• _Directions for this task_
Give back exactly the lines from the start of the listing to the line containing "Select the 2066 votes count", inclusive, and nothing beyond them.
☆ ☆ ☆ ☆ ☆ ☆ ☆
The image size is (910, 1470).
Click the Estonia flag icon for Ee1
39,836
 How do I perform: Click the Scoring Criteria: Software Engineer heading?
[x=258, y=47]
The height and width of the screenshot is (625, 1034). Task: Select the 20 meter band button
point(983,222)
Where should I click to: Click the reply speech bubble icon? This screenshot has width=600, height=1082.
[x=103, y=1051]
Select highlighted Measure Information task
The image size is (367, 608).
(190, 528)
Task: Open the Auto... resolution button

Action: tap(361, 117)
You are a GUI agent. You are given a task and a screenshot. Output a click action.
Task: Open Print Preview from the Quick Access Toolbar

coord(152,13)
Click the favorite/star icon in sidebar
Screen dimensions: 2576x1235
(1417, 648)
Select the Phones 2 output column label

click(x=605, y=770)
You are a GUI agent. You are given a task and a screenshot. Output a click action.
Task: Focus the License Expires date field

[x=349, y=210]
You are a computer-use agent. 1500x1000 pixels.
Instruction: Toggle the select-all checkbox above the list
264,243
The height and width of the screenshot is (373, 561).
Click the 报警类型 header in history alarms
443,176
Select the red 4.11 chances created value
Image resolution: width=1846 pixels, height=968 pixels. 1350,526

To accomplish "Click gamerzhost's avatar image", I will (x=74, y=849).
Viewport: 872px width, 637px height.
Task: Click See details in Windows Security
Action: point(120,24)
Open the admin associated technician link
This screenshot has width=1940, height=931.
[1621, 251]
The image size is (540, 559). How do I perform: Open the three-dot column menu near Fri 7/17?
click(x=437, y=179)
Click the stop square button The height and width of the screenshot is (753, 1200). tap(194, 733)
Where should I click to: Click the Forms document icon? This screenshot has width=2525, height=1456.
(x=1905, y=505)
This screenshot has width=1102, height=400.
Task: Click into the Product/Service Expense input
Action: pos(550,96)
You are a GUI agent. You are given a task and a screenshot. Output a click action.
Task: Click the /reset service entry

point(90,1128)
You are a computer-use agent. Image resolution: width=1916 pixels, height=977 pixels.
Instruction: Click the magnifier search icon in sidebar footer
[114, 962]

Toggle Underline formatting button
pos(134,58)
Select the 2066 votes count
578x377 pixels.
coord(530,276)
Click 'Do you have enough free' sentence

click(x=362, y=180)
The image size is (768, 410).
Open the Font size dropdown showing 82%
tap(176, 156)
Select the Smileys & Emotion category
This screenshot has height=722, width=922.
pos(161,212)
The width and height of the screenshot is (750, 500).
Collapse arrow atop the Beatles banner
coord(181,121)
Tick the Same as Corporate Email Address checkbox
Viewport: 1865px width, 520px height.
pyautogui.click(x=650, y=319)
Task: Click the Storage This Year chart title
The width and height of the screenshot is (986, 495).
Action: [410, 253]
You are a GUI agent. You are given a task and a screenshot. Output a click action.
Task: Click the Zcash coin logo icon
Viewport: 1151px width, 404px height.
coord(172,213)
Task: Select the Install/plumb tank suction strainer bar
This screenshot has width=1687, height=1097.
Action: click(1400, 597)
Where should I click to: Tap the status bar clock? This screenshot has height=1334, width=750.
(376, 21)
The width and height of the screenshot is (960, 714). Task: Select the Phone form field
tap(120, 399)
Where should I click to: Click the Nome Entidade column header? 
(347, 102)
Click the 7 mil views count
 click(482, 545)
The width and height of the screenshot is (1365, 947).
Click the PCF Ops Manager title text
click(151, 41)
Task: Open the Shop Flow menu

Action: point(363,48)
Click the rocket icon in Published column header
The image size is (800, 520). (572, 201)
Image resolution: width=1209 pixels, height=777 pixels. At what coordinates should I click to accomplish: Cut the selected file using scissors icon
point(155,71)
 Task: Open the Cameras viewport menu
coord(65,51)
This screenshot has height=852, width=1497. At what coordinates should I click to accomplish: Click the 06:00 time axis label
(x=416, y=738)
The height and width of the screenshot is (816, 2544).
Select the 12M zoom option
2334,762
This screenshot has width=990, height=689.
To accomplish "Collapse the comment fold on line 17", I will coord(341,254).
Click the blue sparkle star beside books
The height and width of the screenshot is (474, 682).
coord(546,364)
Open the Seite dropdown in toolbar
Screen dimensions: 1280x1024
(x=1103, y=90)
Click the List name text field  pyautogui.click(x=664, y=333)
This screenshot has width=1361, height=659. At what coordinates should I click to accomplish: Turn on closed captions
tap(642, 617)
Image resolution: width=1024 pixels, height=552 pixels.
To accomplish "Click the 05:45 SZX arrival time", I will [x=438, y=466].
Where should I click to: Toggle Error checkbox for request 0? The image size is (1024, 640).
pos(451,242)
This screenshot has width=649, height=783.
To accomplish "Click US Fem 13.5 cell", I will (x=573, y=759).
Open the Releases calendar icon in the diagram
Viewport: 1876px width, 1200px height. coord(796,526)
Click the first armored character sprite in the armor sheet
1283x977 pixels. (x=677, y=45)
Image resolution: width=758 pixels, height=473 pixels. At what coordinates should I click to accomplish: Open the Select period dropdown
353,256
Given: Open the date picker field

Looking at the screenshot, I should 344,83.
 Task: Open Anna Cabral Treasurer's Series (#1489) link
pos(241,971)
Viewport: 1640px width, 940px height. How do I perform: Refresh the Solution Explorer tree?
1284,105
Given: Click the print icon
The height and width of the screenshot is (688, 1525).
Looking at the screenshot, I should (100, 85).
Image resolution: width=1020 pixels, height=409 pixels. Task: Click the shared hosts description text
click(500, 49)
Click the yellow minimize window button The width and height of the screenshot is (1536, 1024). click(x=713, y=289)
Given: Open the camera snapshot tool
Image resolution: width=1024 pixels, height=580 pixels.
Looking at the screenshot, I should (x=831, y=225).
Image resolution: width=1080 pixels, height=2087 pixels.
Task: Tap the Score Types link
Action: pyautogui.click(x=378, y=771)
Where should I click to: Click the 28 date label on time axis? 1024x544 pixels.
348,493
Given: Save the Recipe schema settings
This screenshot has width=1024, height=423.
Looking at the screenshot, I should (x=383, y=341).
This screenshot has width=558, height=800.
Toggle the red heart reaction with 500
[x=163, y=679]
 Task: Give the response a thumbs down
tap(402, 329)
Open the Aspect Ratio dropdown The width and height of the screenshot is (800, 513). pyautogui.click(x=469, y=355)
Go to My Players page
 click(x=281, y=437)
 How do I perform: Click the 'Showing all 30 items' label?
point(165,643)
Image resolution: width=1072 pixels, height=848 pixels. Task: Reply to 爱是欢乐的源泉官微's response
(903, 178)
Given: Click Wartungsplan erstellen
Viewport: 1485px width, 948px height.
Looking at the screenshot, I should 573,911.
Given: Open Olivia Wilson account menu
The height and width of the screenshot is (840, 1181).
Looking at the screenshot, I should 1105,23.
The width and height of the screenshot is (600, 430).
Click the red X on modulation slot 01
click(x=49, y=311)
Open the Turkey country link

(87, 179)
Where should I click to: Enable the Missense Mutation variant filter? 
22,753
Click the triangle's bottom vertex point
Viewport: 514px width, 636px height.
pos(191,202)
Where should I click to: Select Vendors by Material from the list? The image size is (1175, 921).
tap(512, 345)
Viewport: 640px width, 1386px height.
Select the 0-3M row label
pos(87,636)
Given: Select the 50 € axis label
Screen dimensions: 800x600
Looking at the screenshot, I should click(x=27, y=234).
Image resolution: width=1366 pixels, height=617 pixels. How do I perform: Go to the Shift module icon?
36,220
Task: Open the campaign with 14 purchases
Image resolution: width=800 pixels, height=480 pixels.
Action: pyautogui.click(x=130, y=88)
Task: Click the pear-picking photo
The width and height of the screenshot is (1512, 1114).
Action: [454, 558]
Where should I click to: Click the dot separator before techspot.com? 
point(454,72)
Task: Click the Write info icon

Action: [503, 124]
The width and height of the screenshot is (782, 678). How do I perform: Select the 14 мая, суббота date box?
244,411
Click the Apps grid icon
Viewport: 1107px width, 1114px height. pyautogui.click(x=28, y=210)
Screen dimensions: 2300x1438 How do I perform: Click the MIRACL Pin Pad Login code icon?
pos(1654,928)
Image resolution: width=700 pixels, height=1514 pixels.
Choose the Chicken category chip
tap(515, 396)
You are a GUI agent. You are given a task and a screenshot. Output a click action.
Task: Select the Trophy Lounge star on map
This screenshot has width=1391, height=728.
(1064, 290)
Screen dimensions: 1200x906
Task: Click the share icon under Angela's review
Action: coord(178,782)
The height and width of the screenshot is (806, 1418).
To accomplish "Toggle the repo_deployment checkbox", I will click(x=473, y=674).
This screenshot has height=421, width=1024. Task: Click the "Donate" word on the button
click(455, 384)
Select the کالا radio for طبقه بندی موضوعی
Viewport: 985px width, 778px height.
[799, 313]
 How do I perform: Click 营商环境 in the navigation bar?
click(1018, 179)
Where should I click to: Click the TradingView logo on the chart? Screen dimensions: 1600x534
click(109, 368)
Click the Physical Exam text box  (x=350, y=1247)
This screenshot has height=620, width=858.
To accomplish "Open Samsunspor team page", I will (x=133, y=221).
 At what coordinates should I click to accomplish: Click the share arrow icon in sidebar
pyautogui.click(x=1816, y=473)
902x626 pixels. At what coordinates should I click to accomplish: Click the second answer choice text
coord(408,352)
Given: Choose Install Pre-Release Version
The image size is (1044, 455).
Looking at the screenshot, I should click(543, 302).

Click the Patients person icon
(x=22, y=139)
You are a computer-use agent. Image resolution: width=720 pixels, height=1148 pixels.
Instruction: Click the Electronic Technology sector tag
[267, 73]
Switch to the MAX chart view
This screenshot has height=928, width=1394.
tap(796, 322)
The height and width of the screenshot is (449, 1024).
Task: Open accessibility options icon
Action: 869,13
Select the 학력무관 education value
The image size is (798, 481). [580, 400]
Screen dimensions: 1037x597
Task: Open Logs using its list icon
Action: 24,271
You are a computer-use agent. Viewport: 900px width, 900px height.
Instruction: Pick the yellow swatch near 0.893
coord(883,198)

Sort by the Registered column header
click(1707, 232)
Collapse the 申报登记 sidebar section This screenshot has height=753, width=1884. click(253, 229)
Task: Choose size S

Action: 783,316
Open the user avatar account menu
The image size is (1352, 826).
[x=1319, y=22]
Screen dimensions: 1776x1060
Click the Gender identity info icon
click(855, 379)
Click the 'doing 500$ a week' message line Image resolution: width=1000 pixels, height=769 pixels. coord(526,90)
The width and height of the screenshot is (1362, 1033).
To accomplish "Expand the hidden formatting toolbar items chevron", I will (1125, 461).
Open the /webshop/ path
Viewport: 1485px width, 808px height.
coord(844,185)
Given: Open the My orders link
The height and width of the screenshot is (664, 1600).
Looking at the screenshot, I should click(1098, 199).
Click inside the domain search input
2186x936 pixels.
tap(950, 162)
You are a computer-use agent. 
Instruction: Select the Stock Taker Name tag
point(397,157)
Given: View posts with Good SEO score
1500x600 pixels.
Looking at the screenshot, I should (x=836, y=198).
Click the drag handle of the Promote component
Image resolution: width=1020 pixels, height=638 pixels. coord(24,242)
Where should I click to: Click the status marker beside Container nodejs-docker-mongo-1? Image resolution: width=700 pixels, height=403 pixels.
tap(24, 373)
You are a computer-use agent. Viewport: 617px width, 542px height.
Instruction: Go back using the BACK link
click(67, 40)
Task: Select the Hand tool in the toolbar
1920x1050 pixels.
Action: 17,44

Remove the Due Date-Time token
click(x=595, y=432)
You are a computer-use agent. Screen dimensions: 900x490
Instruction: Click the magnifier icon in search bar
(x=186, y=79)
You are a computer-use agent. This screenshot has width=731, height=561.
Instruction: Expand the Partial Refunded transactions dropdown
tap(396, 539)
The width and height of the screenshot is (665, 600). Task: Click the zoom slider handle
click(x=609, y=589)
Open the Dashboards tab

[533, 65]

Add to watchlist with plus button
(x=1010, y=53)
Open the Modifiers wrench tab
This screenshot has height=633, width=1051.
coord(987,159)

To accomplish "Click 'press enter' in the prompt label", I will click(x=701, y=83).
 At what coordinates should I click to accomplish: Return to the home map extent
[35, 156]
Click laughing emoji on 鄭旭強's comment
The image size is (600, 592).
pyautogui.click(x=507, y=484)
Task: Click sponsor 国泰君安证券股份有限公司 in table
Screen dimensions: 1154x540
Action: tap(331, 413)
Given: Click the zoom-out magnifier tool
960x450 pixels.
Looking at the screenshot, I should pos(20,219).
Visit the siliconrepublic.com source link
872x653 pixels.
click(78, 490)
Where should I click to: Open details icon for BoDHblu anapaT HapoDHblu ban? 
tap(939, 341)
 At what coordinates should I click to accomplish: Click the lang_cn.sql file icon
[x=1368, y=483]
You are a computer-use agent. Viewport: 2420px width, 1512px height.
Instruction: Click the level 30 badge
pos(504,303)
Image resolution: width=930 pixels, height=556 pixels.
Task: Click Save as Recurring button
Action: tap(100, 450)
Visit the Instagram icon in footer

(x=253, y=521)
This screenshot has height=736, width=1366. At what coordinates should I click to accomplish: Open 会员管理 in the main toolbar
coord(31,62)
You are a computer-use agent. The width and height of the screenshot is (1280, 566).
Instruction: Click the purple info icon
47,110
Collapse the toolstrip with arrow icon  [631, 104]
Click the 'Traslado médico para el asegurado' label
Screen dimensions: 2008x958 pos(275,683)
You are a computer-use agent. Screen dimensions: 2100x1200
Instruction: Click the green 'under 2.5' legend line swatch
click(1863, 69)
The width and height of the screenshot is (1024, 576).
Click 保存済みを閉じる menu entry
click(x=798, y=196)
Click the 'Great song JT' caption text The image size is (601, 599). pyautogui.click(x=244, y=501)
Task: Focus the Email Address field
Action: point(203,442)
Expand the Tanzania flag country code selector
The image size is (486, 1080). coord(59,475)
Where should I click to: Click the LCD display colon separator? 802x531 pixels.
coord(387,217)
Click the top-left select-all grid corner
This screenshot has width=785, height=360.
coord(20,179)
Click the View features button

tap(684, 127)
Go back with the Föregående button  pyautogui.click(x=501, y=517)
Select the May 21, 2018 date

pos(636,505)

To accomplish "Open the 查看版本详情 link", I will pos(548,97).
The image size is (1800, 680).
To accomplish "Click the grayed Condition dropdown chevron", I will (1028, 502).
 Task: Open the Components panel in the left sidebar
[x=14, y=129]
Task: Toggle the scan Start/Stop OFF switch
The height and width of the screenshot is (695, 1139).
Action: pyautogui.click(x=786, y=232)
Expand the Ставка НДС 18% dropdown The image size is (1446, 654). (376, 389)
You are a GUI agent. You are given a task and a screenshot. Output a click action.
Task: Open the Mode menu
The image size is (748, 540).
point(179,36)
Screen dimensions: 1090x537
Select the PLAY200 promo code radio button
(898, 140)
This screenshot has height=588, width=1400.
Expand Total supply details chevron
☆ ☆ ☆ ☆ ☆ ☆ ☆
• _Response area_
The image size is (910, 1470).
Click the Estonia flag icon for Ee1
39,836
 How do I perform: Click the Scoring Criteria: Software Engineer heading?
[x=258, y=47]
The height and width of the screenshot is (625, 1034). Task: Select the 20 meter band button
point(983,222)
Where should I click to: Click the reply speech bubble icon? This screenshot has width=600, height=1082.
[x=103, y=1051]
Select highlighted Measure Information task
The image size is (367, 608).
(190, 528)
Task: Open the Auto... resolution button

Action: tap(361, 117)
You are a GUI agent. You are given a task and a screenshot. Output a click action.
Task: Open Print Preview from the Quick Access Toolbar

coord(152,13)
Click the favorite/star icon in sidebar
Screen dimensions: 2576x1235
(1417, 648)
Select the Phones 2 output column label

click(x=605, y=770)
You are a GUI agent. You are given a task and a screenshot. Output a click action.
Task: Focus the License Expires date field

[x=349, y=210]
You are a computer-use agent. 1500x1000 pixels.
Instruction: Toggle the select-all checkbox above the list
264,243
The height and width of the screenshot is (373, 561).
Click the 报警类型 header in history alarms
443,176
Select the red 4.11 chances created value
Image resolution: width=1846 pixels, height=968 pixels. 1350,526

To accomplish "Click gamerzhost's avatar image", I will (x=74, y=849).
Viewport: 872px width, 637px height.
Task: Click See details in Windows Security
Action: point(120,24)
Open the admin associated technician link
This screenshot has width=1940, height=931.
[1621, 251]
The image size is (540, 559). How do I perform: Open the three-dot column menu near Fri 7/17?
click(x=437, y=179)
Click the stop square button The height and width of the screenshot is (753, 1200). tap(194, 733)
Where should I click to: Click the Forms document icon? This screenshot has width=2525, height=1456.
(x=1905, y=505)
This screenshot has width=1102, height=400.
Task: Click into the Product/Service Expense input
Action: pos(550,96)
You are a GUI agent. You are given a task and a screenshot. Output a click action.
Task: Click the /reset service entry

point(90,1128)
You are a computer-use agent. Image resolution: width=1916 pixels, height=977 pixels.
Instruction: Click the magnifier search icon in sidebar footer
[114, 962]

Toggle Underline formatting button
pos(134,58)
Select the 2066 votes count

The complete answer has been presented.